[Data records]

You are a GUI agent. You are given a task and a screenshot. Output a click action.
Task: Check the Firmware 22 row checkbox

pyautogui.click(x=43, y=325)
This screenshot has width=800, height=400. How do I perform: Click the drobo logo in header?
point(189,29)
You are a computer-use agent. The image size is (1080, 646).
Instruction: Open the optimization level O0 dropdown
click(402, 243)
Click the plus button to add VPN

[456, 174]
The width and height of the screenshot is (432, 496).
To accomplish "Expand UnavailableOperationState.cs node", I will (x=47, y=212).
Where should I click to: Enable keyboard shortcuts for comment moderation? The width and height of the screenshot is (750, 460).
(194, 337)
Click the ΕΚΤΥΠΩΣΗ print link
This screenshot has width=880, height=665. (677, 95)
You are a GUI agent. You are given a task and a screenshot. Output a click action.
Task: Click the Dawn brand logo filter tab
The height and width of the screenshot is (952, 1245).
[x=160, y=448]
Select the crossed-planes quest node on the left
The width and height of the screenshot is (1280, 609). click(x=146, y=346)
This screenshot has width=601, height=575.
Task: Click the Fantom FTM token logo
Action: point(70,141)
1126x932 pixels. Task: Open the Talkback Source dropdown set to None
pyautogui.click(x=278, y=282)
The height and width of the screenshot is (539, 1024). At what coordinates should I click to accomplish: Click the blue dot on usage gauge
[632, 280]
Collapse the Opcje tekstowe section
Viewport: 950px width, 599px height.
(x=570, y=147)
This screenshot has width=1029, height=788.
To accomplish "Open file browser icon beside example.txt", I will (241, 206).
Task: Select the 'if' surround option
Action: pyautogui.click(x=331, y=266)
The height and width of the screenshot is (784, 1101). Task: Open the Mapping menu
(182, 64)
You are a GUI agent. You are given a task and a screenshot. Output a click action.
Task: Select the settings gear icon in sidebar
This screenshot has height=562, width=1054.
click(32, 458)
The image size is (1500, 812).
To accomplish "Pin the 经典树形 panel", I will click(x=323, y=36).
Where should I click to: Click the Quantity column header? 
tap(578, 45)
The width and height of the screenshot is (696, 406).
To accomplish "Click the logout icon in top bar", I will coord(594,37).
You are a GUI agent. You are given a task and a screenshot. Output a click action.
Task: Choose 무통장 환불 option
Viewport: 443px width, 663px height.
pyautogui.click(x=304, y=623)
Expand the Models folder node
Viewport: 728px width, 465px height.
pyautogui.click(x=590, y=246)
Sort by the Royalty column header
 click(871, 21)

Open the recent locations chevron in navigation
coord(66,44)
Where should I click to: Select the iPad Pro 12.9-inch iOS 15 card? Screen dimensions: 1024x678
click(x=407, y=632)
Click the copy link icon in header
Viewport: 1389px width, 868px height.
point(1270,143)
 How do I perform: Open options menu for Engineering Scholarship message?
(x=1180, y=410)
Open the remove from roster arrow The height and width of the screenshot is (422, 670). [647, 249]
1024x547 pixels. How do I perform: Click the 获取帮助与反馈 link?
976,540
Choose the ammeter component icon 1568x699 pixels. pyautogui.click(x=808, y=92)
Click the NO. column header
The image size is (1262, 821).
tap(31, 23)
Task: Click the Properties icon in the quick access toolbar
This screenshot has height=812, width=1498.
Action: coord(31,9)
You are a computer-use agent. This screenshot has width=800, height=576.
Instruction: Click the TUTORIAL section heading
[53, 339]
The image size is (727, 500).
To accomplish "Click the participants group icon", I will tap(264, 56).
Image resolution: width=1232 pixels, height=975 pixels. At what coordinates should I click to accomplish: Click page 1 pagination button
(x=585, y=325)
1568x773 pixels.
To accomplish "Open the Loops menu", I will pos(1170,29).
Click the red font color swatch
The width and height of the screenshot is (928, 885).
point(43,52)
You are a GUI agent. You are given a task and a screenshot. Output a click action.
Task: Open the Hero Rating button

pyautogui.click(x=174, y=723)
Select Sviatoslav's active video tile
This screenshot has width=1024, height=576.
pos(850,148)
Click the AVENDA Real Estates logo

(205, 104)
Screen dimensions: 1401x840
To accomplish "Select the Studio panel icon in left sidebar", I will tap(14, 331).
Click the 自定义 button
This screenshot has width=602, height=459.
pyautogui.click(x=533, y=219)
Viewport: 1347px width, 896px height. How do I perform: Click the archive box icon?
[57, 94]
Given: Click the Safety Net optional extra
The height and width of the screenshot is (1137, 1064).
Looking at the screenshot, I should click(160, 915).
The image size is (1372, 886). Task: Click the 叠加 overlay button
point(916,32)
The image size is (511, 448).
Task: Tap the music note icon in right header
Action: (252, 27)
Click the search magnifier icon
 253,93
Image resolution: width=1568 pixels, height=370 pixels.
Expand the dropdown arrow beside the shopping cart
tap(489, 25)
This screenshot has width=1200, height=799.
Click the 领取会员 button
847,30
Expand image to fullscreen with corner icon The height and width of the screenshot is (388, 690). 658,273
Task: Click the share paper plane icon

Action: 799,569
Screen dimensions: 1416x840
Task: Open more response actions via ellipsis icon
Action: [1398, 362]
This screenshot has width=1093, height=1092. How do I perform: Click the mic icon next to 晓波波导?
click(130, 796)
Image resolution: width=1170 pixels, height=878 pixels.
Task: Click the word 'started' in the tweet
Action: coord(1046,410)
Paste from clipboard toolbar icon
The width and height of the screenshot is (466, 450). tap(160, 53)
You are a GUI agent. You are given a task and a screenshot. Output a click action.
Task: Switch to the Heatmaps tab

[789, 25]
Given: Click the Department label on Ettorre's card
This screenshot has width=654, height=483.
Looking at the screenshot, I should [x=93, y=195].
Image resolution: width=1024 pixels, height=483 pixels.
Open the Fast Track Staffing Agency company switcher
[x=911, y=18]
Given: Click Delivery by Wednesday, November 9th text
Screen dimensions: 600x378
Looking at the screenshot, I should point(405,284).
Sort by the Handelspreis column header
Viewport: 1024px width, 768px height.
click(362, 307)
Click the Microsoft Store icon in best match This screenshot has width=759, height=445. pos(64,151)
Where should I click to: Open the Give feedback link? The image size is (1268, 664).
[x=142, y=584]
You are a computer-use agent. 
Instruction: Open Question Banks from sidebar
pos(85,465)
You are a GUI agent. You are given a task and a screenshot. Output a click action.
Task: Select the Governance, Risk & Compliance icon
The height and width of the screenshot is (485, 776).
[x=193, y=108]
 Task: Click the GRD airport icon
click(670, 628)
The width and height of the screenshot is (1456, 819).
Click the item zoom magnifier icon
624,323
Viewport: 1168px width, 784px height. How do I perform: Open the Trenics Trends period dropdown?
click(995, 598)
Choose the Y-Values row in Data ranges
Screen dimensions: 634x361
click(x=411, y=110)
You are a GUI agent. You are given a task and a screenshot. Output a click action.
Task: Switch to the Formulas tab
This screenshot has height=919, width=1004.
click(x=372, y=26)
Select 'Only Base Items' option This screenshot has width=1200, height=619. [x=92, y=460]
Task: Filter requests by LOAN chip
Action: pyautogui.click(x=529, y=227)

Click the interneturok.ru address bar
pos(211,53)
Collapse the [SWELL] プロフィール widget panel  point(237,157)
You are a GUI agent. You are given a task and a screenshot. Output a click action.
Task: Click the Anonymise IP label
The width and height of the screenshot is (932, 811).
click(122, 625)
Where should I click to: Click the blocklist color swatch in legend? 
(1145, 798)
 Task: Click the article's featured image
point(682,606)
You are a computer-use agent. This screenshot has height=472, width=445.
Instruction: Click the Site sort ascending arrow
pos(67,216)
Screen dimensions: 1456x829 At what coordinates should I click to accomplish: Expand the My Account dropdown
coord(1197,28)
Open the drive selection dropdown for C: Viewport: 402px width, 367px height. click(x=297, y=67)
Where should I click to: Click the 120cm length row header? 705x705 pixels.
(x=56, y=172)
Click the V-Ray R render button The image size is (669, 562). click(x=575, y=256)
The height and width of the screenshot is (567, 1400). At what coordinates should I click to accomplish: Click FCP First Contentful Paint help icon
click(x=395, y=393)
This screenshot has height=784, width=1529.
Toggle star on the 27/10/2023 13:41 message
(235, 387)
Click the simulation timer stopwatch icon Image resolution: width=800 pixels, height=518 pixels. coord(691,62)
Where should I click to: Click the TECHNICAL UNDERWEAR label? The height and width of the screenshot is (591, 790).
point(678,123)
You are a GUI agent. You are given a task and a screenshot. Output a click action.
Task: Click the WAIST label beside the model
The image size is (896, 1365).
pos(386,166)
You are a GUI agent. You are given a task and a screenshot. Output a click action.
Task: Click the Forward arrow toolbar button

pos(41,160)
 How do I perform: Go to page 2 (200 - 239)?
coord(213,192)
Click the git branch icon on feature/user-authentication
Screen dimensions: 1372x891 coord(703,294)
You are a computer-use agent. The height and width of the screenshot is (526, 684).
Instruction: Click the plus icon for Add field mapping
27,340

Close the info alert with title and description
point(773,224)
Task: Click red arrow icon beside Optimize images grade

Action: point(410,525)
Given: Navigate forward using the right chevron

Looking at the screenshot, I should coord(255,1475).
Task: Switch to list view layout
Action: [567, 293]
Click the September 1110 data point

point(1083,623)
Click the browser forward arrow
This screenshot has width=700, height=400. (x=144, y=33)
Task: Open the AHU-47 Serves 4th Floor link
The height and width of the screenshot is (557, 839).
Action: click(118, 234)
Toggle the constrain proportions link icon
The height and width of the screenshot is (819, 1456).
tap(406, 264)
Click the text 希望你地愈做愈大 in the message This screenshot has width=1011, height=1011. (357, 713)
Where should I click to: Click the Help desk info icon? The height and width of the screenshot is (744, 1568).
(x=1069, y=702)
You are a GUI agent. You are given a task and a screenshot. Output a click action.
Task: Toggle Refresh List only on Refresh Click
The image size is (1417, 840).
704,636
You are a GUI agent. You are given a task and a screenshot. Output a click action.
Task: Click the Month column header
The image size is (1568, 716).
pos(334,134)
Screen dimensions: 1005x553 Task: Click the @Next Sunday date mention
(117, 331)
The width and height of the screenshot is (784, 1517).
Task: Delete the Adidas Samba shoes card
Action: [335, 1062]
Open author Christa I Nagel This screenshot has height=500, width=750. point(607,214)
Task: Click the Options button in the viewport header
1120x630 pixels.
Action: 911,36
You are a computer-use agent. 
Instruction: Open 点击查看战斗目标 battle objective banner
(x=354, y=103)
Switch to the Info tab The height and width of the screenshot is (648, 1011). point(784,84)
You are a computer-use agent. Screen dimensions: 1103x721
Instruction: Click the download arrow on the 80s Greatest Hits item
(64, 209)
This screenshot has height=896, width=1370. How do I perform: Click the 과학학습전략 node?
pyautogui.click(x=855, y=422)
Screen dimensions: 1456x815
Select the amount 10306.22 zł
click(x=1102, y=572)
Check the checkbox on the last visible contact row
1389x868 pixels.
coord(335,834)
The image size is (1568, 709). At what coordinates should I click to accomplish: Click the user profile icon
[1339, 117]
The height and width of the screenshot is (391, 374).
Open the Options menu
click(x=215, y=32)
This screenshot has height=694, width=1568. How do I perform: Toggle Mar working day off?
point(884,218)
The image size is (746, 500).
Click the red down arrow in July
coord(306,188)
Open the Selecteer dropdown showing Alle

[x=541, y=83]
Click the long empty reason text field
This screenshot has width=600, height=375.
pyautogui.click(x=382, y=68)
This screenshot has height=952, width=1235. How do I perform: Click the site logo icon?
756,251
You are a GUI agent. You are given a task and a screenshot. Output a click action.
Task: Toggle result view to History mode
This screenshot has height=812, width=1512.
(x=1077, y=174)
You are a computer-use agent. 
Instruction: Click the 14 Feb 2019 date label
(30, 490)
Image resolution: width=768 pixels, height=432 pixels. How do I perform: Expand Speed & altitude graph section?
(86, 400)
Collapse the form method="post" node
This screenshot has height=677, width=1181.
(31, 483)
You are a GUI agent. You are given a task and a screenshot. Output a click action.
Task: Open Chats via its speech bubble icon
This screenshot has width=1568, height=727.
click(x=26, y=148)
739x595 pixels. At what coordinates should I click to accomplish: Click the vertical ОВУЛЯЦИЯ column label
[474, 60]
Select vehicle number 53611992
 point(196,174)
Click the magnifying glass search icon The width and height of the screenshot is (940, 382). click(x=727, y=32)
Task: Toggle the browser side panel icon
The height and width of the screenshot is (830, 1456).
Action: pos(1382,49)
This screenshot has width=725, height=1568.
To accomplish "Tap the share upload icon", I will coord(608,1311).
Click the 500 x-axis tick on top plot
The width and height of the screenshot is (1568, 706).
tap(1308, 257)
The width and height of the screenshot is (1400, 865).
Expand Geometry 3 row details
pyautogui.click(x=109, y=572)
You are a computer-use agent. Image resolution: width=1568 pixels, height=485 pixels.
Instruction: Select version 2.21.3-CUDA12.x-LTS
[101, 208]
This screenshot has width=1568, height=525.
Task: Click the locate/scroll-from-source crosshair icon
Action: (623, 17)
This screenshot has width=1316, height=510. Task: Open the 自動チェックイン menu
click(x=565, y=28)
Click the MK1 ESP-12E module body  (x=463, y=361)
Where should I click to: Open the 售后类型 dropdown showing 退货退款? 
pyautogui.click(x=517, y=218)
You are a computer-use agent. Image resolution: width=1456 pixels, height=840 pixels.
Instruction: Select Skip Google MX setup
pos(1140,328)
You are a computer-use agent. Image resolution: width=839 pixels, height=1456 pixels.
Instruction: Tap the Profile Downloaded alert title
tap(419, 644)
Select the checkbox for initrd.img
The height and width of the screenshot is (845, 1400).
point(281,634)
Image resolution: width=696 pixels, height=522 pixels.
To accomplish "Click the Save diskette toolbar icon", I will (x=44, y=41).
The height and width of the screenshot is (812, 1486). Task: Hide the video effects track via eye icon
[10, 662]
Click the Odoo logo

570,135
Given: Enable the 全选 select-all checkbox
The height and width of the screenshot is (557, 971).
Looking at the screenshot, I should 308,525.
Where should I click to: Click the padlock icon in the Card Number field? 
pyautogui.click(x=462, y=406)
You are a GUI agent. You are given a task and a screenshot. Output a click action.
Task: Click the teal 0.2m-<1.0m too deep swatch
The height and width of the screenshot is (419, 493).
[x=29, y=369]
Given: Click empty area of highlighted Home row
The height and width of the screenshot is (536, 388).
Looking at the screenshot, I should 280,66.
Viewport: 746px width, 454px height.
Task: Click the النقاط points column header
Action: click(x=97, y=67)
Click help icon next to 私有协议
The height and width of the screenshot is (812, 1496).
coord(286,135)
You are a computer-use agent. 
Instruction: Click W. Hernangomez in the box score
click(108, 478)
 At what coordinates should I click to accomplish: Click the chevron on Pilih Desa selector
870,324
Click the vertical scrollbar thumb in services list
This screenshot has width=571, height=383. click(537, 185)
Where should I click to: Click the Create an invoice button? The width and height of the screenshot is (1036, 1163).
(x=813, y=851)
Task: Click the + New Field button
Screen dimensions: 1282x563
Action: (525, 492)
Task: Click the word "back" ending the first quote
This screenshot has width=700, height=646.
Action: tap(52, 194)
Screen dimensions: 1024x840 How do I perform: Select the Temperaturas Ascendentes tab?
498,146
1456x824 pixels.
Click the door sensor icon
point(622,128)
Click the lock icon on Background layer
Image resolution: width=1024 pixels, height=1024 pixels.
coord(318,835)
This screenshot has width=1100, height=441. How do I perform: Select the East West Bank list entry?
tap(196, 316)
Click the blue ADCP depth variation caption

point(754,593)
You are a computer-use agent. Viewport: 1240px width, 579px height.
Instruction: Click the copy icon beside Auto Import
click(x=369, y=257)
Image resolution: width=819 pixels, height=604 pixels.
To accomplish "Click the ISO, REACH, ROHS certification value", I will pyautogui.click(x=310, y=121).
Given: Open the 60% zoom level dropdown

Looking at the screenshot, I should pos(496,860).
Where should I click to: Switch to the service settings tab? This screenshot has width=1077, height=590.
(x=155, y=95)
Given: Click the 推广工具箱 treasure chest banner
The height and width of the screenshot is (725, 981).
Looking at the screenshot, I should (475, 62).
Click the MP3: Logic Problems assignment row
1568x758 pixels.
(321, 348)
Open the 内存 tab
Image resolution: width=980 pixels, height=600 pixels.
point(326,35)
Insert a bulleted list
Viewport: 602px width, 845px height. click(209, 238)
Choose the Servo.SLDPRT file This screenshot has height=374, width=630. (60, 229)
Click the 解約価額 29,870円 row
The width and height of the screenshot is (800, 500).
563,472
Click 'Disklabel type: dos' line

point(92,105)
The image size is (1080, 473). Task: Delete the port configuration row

**Stated goal**
Rewrite the lines from the one with "Image resolution: width=768" up to and including the one with "Action: pos(1382,49)", putting "chat bubble" in place of "speech bubble" and leaving everything else unchanged.

**Answer in full**
Image resolution: width=768 pixels, height=432 pixels. How do I perform: Expand Speed & altitude graph section?
(86, 400)
Collapse the form method="post" node
This screenshot has height=677, width=1181.
(31, 483)
You are a GUI agent. You are given a task and a screenshot. Output a click action.
Task: Open Chats via its chat bubble icon
This screenshot has width=1568, height=727.
click(x=26, y=148)
739x595 pixels. At what coordinates should I click to accomplish: Click the vertical ОВУЛЯЦИЯ column label
[474, 60]
Select vehicle number 53611992
 point(196,174)
Click the magnifying glass search icon The width and height of the screenshot is (940, 382). click(x=727, y=32)
Task: Toggle the browser side panel icon
The height and width of the screenshot is (830, 1456).
Action: pos(1382,49)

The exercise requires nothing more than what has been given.